Había cerrado el círculo. ¿Cómo iba a esperar que un hombre como Pompeyo entendiera algo así? Matar a cientos, a miles de hombres en una batalla significaba gloria y agradaba a los dioses. Matar a un solo hombre era un homicidio, un crimen contra los cielos.

Yo había matado antes, pero siempre en defensa propia, cuando no había elección posible y era mi vida contra la del otro. Nunca por la espalda. Nunca a sangre fría. Cuando maté a Numerio, algo murió dentro de mí.

En secreto siempre me había imaginado mejor que otros hombres. Hombres como Pompeyo, César o Cicerón me mirarían sin duda por encima del hombro y se reirían de tanta presunción, pero yo siempre me había sentido orgulloso y contento de saber que, aunque los otros fueran más ricos, más poderosos o de mayor alcurnia, yo seguía siendo mejor. Gordiano liberaba esclavos y los adoptaba. Gordiano estaba por encima de la avaricia y de las pasiones vulgares que enviaban a los romanos «respetables» a los tribunales, donde eran despedazados como animales rabiosos. Gordiano no engañaba ni robaba, y apenas mentía. Gordiano distinguía el bien del mal por un infalible compás moral interno, y aun así se compadecía de aquellos que estaban entre dos aguas. Gordiano nunca mataría. Como había dicho Pompeyo, matar gente no era su estilo.

Y sin embargo, Gordiano había hecho eso precisamente, arrebatar la vida a otro hombre en su propia casa.

Al hacerlo había perdido lo que me diferenciaba de los demás hombres.

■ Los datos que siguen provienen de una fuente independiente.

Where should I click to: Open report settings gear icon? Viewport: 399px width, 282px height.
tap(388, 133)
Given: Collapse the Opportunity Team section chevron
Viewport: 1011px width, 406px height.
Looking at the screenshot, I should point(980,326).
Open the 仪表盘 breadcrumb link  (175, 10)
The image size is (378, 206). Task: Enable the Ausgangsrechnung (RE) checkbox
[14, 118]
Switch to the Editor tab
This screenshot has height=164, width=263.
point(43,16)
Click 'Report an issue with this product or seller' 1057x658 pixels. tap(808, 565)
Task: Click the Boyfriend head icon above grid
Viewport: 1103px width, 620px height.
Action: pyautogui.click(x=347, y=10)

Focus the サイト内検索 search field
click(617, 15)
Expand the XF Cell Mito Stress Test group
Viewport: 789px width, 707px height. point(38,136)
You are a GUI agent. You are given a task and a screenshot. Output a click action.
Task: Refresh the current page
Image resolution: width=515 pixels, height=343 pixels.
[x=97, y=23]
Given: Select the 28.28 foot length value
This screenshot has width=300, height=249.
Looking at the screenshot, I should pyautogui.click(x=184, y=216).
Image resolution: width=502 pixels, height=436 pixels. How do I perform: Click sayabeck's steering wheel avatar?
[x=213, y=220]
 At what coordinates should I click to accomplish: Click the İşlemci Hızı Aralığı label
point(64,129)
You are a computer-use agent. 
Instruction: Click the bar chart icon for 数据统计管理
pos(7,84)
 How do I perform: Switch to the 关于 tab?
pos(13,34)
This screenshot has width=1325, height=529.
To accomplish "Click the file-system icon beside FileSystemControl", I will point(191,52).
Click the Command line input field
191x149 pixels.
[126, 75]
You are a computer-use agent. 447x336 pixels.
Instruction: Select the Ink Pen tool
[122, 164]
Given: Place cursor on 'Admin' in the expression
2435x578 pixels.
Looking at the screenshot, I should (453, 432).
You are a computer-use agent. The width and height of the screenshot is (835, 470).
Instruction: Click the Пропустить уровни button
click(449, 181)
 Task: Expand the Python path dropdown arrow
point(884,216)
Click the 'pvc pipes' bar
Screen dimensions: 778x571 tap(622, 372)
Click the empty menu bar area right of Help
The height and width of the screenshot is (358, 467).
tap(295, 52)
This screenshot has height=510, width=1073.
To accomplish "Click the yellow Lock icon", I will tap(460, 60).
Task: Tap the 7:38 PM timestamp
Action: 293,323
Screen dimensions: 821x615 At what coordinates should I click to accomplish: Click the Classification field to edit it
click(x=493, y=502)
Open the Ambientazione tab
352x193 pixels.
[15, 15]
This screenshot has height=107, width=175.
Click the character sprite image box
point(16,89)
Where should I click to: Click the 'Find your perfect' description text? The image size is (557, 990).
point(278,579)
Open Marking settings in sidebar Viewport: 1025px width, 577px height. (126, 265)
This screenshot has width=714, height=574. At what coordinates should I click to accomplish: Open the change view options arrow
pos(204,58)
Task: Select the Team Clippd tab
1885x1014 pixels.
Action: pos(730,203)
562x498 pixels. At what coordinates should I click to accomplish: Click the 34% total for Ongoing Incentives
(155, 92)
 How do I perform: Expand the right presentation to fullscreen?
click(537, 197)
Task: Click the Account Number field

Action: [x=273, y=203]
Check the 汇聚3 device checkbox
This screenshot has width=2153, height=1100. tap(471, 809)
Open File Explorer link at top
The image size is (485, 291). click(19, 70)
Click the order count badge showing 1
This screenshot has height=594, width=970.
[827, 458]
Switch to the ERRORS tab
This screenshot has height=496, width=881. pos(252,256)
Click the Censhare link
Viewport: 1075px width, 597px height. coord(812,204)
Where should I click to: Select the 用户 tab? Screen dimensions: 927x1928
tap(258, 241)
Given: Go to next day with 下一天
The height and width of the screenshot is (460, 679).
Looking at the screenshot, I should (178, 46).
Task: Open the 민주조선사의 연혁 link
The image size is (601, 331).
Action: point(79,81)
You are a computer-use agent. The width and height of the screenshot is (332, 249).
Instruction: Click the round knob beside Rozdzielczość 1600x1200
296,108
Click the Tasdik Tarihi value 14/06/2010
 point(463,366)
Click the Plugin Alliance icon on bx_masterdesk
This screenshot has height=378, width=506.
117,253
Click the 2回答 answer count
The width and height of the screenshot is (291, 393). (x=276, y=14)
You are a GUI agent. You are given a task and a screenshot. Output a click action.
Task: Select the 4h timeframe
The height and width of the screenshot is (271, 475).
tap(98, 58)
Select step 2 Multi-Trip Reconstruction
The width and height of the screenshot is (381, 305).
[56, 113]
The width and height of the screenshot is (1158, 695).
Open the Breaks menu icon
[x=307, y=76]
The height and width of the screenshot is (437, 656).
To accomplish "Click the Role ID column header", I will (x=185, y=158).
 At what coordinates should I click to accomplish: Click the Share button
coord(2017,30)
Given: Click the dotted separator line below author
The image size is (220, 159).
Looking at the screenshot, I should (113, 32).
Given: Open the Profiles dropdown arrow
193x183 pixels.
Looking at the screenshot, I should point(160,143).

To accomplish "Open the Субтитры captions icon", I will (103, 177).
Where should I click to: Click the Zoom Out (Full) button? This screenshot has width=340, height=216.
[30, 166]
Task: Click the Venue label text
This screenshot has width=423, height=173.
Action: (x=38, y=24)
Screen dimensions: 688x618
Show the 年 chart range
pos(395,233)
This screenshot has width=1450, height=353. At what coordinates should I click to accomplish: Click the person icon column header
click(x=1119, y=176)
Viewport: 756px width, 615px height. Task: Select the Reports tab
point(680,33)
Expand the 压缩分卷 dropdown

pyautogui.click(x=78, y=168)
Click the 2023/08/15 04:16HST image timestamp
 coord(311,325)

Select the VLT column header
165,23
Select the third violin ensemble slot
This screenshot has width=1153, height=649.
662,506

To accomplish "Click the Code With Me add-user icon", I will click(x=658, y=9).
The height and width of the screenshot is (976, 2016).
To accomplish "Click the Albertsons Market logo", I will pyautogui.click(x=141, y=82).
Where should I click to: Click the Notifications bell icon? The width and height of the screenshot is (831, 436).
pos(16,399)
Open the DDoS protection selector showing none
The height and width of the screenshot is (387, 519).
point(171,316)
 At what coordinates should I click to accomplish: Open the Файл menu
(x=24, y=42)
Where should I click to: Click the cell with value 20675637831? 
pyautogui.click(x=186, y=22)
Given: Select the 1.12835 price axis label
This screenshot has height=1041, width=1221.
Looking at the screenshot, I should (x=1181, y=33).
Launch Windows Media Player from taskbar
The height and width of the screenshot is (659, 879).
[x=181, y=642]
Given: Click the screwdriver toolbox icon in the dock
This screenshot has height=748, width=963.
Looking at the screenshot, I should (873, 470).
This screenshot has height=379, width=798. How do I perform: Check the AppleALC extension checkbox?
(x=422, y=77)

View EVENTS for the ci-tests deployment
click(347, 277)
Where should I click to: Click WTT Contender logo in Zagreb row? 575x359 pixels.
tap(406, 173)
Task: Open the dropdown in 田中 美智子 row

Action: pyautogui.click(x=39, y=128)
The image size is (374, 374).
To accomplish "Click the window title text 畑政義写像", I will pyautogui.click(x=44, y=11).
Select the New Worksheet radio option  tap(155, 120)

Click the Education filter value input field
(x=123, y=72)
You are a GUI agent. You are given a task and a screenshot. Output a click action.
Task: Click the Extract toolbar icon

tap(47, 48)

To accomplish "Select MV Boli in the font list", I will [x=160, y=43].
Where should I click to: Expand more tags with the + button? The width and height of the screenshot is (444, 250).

Había perdido el favor de los dioses. Lo sentí en el momento en que Numerio Pompeyo caía sin vida a mis pies. En aquel instante el sol se ocultó tras una nube, el mundo se volvió más frío y oscuro.

Aquel momento me había llevado directa e inexorablemente a éste. Estaba preparado para todo lo que pudiera pasar después. Me sometía a las Parcas.

Davo estaba libre. Había visto a Metón vivo y con buena salud. Bethesda, Diana, Eco y sus hijos estaban a salvo, o al menos tan a salvo como podía estarse en un mundo deshecho. Si era verdad que Numerio tenía escondidos en alguna parte otros documentos que comprometían a Metón, lo único que lamentaba era no haber sido capaz de encontrarlos y destruirlos.